2025年、「知能とは何か」に向き合った
──2025年は振り返ると、どのような年でしたか?
2025年は、やはり「AI」が大事なキーワードだったと思います。かつて、スマホの普及率が高まった頃と同様に、この技術革新をどう捉えるか様々な意見が見られました。私はこの1年、AIを単に機能的な側面から見るのではなく、「そもそも知能とは何か」という観点から考えるよう心掛けてきました。

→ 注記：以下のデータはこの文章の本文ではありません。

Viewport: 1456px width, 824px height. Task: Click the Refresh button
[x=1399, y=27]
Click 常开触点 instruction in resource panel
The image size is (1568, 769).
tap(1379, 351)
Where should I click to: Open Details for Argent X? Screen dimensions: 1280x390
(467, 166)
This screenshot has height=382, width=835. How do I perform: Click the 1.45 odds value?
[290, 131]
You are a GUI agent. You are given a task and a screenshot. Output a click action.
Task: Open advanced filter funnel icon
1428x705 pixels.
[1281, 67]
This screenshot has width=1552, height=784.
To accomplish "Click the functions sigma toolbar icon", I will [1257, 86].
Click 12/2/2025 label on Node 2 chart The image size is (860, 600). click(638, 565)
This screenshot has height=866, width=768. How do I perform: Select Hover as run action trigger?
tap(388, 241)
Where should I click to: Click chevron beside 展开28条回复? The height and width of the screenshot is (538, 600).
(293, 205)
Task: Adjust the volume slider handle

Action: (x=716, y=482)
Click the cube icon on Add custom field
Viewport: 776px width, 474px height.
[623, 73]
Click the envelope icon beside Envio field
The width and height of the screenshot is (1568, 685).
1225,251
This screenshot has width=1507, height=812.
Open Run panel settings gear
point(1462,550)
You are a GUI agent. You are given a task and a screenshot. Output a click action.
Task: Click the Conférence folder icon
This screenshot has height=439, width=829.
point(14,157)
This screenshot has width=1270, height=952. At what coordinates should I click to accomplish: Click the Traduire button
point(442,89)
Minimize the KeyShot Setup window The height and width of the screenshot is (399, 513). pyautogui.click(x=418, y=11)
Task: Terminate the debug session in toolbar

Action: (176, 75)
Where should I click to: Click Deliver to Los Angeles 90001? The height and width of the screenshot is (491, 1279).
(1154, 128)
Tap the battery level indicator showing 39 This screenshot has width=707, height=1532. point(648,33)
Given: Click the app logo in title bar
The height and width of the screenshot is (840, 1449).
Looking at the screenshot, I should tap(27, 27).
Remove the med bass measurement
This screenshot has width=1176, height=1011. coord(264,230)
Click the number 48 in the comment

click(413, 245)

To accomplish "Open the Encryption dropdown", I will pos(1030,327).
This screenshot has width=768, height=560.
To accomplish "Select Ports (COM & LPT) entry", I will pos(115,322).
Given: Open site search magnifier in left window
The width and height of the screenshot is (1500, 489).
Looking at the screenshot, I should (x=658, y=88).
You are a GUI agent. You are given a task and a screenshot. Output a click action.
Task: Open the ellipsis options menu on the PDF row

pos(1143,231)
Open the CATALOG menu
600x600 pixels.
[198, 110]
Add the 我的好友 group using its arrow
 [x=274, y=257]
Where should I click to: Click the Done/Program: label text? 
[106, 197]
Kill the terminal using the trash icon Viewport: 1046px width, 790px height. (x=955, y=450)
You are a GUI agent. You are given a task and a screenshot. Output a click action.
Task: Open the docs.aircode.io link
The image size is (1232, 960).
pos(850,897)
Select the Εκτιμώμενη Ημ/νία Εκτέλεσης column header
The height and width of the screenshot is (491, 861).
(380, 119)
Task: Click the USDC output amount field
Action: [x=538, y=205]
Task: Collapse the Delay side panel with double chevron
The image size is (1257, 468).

そこでたどり着いた1つの定義と、そこから見えてくる戦略やマーケティングの本質について、お話ししたいと思います。
私が至った結論は、「知能とは、認識の中で世界を再構築する能力である」ということです。
人間であれば、主に五感を通して世界を知覚し、それを頭の中で再構築することで世界を認識しています。たとえば、この会議室にある机。私たちはその表面の肌触りを知覚し、そこがオフィスであるという環境の文脈を読み取ることで、「これは木目調だけれども、実際には木ではないかもしれない」あるいは「これは会議用の机だ」と認識します。
もし生まれて初めてその机を見たとしたら、単に「木だ」と思うかもしれません。しかし、私たちは「本物の木なら木目のパターンは繰り返されない」といった過去の経験や、「オフィスに本物の木の机があるのは稀だ」という文脈の知識を持っています。
これらの経験の蓄積が、頭の中で再構築される世界の「確からしさ」を高めているのです。さらに、「会議に使われる」「食事をする」といった、未来の可能性も含めて世界を理解しています。これが頭の中で、すなわち認識の中で世界を再構築するということです。
では、機械だと何が起きているのでしょうか。彼らは五感を持ちませんが、センサーや文字入力といったインプットとプロセッサーを持っています。つまり、彼らも与えられた情報から「相手が何を言っているのか」「何が問題なのか」という世界を再構築しているのです。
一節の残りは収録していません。